## begin

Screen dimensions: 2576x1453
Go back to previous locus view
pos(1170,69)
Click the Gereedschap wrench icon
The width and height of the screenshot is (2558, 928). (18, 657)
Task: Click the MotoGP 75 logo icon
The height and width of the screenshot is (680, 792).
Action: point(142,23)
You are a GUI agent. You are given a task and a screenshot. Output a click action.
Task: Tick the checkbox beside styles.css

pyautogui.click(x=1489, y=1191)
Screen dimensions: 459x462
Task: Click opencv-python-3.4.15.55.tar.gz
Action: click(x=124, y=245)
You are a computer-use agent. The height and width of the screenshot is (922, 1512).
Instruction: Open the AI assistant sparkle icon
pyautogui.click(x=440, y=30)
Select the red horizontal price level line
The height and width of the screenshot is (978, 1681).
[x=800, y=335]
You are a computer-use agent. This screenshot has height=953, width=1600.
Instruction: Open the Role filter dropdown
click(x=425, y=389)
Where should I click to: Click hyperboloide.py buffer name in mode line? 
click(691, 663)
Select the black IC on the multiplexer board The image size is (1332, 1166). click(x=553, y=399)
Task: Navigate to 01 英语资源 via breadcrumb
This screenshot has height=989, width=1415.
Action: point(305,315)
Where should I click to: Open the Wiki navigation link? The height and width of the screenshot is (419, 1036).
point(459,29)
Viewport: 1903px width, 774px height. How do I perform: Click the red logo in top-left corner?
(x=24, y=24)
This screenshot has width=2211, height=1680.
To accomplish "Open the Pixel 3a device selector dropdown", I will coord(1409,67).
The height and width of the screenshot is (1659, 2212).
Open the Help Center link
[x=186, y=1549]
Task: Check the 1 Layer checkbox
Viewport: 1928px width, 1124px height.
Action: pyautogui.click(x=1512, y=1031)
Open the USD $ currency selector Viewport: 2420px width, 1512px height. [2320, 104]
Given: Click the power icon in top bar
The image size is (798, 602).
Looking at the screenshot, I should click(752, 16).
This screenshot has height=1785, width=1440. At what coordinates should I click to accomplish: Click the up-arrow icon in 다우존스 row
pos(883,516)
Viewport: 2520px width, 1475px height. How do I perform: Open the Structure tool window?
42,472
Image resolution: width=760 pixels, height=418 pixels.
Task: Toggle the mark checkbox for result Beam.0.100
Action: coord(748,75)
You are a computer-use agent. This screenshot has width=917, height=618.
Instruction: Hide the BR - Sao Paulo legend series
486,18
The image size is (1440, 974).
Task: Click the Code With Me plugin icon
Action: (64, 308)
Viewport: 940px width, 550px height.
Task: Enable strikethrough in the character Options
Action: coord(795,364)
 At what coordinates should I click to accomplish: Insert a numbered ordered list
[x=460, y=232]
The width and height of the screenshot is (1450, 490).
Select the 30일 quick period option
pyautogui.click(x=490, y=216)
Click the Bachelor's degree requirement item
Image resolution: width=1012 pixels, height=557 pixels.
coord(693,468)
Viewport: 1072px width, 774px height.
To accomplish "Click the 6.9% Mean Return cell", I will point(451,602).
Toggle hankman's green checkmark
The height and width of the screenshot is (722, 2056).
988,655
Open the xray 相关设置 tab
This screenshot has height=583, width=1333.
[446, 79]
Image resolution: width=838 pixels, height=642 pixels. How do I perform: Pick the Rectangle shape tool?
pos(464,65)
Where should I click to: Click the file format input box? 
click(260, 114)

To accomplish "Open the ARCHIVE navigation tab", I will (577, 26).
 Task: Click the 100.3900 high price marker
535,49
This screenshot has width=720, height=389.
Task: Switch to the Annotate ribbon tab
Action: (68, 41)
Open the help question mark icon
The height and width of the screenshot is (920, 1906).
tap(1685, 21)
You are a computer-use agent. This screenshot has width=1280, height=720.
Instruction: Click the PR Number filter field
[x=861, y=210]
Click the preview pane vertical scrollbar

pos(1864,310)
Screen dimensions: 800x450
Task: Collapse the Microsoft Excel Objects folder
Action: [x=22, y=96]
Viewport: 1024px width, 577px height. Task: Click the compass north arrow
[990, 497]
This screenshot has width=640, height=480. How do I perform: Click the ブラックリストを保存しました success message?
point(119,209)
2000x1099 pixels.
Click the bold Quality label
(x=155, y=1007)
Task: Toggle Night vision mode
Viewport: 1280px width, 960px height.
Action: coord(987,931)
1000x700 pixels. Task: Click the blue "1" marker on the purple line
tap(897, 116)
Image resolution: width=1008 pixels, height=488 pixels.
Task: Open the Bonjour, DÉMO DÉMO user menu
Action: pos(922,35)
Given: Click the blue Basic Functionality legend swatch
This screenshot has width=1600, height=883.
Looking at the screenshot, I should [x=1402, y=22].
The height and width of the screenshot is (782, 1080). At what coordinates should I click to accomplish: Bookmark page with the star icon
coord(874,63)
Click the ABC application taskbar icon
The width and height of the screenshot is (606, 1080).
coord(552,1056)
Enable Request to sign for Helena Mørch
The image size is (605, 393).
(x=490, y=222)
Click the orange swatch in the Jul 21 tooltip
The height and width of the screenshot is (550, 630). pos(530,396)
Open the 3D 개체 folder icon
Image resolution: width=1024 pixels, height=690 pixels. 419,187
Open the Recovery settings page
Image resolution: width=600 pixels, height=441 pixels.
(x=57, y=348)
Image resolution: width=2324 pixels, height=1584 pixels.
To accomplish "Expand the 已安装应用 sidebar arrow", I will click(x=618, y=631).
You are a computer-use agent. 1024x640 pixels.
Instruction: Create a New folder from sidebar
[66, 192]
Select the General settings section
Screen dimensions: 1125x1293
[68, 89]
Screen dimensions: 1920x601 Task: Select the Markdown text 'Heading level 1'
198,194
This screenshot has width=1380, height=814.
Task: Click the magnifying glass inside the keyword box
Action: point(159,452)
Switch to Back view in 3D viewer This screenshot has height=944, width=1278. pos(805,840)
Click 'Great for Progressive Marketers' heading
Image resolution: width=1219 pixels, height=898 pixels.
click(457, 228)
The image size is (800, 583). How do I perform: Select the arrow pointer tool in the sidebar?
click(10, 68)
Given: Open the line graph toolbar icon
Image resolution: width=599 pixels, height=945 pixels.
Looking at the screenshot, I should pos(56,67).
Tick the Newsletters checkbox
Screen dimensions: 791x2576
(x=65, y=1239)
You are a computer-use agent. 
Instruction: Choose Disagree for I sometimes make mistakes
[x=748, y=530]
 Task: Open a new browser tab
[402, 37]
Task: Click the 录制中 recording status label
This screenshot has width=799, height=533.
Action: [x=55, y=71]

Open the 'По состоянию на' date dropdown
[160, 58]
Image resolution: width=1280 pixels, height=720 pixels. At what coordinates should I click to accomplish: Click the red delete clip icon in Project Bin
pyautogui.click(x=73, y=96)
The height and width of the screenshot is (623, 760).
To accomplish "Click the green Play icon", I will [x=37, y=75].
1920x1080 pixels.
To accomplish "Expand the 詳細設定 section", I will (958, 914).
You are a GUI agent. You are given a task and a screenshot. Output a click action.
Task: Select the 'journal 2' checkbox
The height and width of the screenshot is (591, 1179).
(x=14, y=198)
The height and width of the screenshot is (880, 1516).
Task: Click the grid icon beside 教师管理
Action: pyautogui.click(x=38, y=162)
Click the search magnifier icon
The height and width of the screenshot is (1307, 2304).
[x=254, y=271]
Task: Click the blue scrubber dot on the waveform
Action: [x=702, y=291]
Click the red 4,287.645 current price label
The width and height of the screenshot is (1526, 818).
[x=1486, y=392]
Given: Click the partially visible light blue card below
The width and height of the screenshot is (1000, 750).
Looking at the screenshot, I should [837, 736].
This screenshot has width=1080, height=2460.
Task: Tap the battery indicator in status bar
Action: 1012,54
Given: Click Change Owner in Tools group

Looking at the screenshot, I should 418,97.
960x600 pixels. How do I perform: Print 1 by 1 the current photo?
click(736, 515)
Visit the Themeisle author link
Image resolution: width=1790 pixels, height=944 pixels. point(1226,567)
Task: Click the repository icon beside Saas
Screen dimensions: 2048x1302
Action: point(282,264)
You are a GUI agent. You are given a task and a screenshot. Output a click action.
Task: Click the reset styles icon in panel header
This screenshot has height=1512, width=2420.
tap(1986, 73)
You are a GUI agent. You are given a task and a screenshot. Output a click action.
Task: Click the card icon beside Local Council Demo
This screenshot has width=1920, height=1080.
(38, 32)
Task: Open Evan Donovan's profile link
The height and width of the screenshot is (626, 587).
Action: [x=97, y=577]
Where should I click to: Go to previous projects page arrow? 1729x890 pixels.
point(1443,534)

## end

*WHAT YOU ARE ASKED TO DO*
Can you reproduce the material above word for word, starting at the line containing "Where should I click to: Open" and ending at the line containing "[x=186, y=1549]"?

*RESPONSE TO THE EXERCISE*
Where should I click to: Open the Wiki navigation link? The height and width of the screenshot is (419, 1036).
point(459,29)
Viewport: 1903px width, 774px height. How do I perform: Click the red logo in top-left corner?
(x=24, y=24)
This screenshot has width=2211, height=1680.
To accomplish "Open the Pixel 3a device selector dropdown", I will coord(1409,67).
The height and width of the screenshot is (1659, 2212).
Open the Help Center link
[x=186, y=1549]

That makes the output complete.